Records from a data source:
-*-
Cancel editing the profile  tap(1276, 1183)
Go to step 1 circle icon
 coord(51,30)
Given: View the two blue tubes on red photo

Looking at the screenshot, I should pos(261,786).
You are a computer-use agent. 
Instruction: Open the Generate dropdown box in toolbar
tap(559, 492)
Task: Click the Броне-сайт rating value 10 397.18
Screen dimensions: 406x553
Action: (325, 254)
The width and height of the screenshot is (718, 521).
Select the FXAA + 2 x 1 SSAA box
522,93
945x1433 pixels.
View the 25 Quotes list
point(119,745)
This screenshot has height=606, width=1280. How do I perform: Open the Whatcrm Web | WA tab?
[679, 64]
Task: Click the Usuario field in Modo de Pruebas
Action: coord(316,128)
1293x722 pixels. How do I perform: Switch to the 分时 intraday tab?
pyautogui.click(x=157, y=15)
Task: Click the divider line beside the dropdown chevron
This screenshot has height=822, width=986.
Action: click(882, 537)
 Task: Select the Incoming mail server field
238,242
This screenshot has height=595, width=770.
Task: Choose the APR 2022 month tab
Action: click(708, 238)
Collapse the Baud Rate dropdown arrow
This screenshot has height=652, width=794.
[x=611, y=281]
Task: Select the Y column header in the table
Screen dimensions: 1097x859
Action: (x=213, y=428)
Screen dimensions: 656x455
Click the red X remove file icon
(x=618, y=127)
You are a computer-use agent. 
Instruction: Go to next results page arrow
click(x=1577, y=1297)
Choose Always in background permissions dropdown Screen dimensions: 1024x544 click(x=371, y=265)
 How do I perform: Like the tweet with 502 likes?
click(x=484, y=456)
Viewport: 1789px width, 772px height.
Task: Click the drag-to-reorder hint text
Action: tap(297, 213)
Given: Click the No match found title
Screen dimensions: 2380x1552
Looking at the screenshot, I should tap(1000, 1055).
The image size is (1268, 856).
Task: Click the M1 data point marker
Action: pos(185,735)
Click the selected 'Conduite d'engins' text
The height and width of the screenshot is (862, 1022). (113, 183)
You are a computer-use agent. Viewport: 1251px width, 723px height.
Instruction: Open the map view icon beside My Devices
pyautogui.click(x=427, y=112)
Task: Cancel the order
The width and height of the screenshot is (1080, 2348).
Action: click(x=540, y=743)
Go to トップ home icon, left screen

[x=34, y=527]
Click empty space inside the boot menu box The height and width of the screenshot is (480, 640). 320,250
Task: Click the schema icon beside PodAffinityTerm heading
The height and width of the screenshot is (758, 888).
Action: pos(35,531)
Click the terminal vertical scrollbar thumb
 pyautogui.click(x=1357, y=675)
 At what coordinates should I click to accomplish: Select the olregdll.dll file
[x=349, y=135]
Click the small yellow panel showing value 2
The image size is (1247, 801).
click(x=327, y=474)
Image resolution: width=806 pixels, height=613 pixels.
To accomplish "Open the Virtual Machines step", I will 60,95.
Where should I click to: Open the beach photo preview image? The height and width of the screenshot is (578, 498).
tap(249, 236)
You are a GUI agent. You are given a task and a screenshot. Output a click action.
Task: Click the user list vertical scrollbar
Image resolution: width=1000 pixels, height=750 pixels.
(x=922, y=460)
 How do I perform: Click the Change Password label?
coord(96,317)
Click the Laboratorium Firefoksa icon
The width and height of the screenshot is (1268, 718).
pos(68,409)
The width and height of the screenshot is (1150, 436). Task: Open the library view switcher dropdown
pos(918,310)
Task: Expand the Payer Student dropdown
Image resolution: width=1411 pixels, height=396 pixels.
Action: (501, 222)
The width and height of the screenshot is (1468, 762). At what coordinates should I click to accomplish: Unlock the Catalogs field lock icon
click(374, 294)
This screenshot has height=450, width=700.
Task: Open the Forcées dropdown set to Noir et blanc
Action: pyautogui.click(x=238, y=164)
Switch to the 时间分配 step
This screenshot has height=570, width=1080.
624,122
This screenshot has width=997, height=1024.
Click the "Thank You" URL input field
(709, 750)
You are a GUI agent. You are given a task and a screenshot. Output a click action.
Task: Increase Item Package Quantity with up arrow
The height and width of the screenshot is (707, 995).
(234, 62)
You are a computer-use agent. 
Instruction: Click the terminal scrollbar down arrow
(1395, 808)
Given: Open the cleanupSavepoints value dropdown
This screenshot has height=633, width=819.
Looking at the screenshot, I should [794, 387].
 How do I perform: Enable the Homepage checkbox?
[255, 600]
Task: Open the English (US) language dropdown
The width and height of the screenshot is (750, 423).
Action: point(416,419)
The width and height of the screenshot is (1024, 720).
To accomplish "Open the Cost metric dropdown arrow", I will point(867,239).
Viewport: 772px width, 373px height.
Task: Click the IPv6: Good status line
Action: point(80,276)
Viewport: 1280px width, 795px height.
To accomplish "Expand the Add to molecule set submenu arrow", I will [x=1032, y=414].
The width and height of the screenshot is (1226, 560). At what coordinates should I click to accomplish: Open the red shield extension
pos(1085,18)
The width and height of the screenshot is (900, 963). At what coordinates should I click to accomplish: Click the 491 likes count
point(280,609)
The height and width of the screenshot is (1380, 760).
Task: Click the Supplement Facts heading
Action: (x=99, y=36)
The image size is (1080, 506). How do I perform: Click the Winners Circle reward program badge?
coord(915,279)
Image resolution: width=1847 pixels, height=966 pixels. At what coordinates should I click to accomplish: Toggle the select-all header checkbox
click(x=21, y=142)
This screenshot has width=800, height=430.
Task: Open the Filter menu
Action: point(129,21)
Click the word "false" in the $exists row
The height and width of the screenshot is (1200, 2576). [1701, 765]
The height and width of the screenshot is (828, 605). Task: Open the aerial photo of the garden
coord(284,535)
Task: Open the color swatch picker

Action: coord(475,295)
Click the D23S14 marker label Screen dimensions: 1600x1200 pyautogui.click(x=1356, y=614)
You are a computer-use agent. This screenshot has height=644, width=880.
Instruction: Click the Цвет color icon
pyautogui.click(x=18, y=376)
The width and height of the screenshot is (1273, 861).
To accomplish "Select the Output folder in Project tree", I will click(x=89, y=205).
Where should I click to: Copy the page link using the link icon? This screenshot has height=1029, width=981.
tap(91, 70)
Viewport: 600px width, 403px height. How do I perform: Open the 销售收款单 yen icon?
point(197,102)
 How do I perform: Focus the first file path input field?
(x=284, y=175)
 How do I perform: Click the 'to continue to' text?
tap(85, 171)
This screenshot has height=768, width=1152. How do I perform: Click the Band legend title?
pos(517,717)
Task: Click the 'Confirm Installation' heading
-*-
The answer should be an exact copy of the lines from the one containing "Click the word" through the last line of the entries, both included.

Click the word "false" in the $exists row
The height and width of the screenshot is (1200, 2576). [1701, 765]
The height and width of the screenshot is (828, 605). Task: Open the aerial photo of the garden
coord(284,535)
Task: Open the color swatch picker

Action: coord(475,295)
Click the D23S14 marker label Screen dimensions: 1600x1200 pyautogui.click(x=1356, y=614)
You are a computer-use agent. This screenshot has height=644, width=880.
Instruction: Click the Цвет color icon
pyautogui.click(x=18, y=376)
The width and height of the screenshot is (1273, 861).
To accomplish "Select the Output folder in Project tree", I will click(x=89, y=205).
Where should I click to: Copy the page link using the link icon? This screenshot has height=1029, width=981.
tap(91, 70)
Viewport: 600px width, 403px height. How do I perform: Open the 销售收款单 yen icon?
point(197,102)
 How do I perform: Focus the first file path input field?
(x=284, y=175)
 How do I perform: Click the 'to continue to' text?
tap(85, 171)
This screenshot has height=768, width=1152. How do I perform: Click the Band legend title?
pos(517,717)
Task: Click the 'Confirm Installation' heading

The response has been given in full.